El objetivo del ataque en el que fallecieron dos efectivos de la fuerza de seguridad y resultaron heridas 37 personas en el cuartel policial de Kandahar era el general Abdul Raziq, un comandante de la policía fronteriza, dijeron dos agentes en el lugar de los hechos.
Los dos estallidos se distanciaron por sólo un minuto, teniendo lugar uno en la planta baja del edificio y el otro en un piso superior, según confirmaran funcionarios.
Najib Pervaiz, vocero del gobernador de Kandahar, informó sobre la muerte de los dos efectivos de la policía y de que 29 policías y ocho civiles fueron heridos. Por lo demás, agregó que 16 de los heridos se encontraban en estado grave de salud.
El cuartel de policía fue inmediatamente rodeado, tras las explosiones, por soldados canadienses y afganos.
Kandahar era el bastión del Talibán. Los rebeldes desataron un ataque masivo sobre la prisión de la ciudad en junio, matando algunos policías y liberando a casi 900 prisioneros.
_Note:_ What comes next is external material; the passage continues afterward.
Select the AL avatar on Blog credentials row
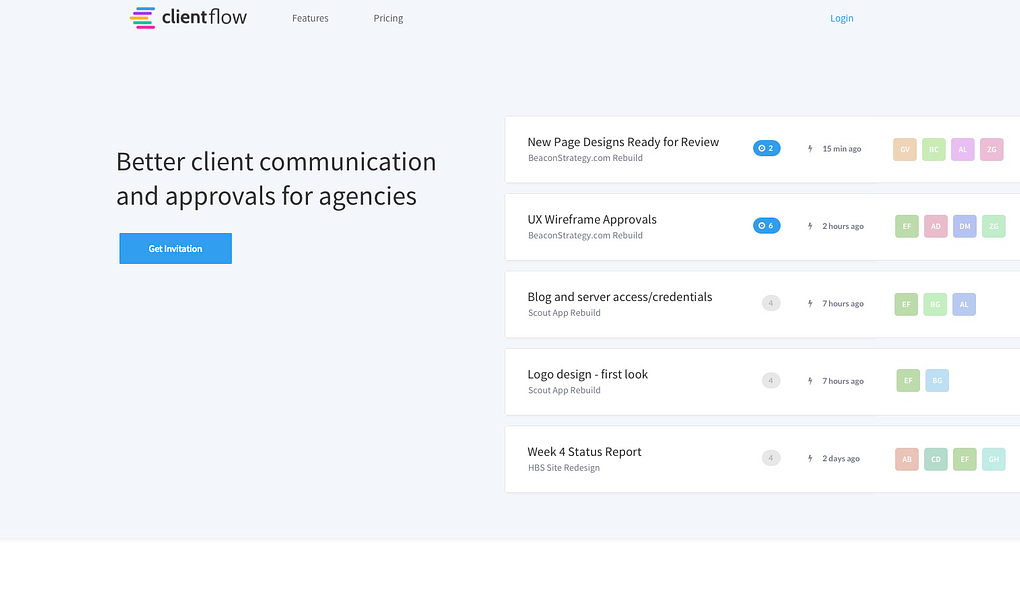The height and width of the screenshot is (600, 1020). coord(964,304)
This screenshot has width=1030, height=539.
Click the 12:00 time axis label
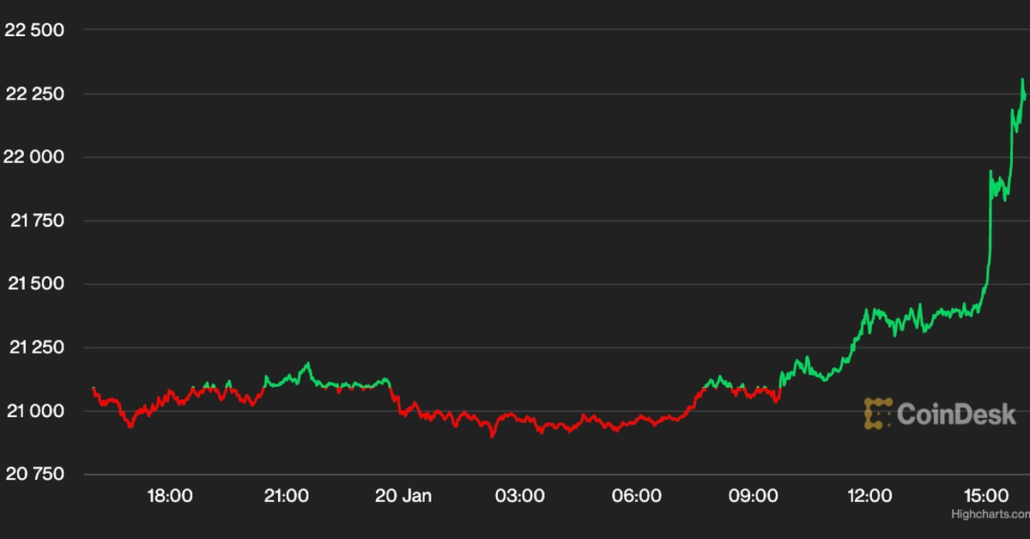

"El atacante quería estar cerca del general Raziq, pero sus guardias lo obligaron a detenerse", dijo Karim Agha, un agente de policía herido en el ataque, en declaraciones a The Associated Press desde su cama de hospital.
En otros episodios de violencia, soldados de la coalición liderada por EEUU efectuaron un ataque en el este afgano a insurgentes que combaten bajo el liderazgo de Siraj Haqqani, matando a más de 10 combatientes y arrestando a otros siete, según informó el ISAF hoy domingo.
La red a la que pertenecían los milicianos atacados era la de Haqqani, hijo del caudillo militar Jalalludin Haqqani, según añadió la coalición. EEUU ofreció una recompensa de 200.000 dólares por la captura de Siraq Haqqani, a quien se considera vinculado con el Talibán y con la red terrorista al-Qaeda.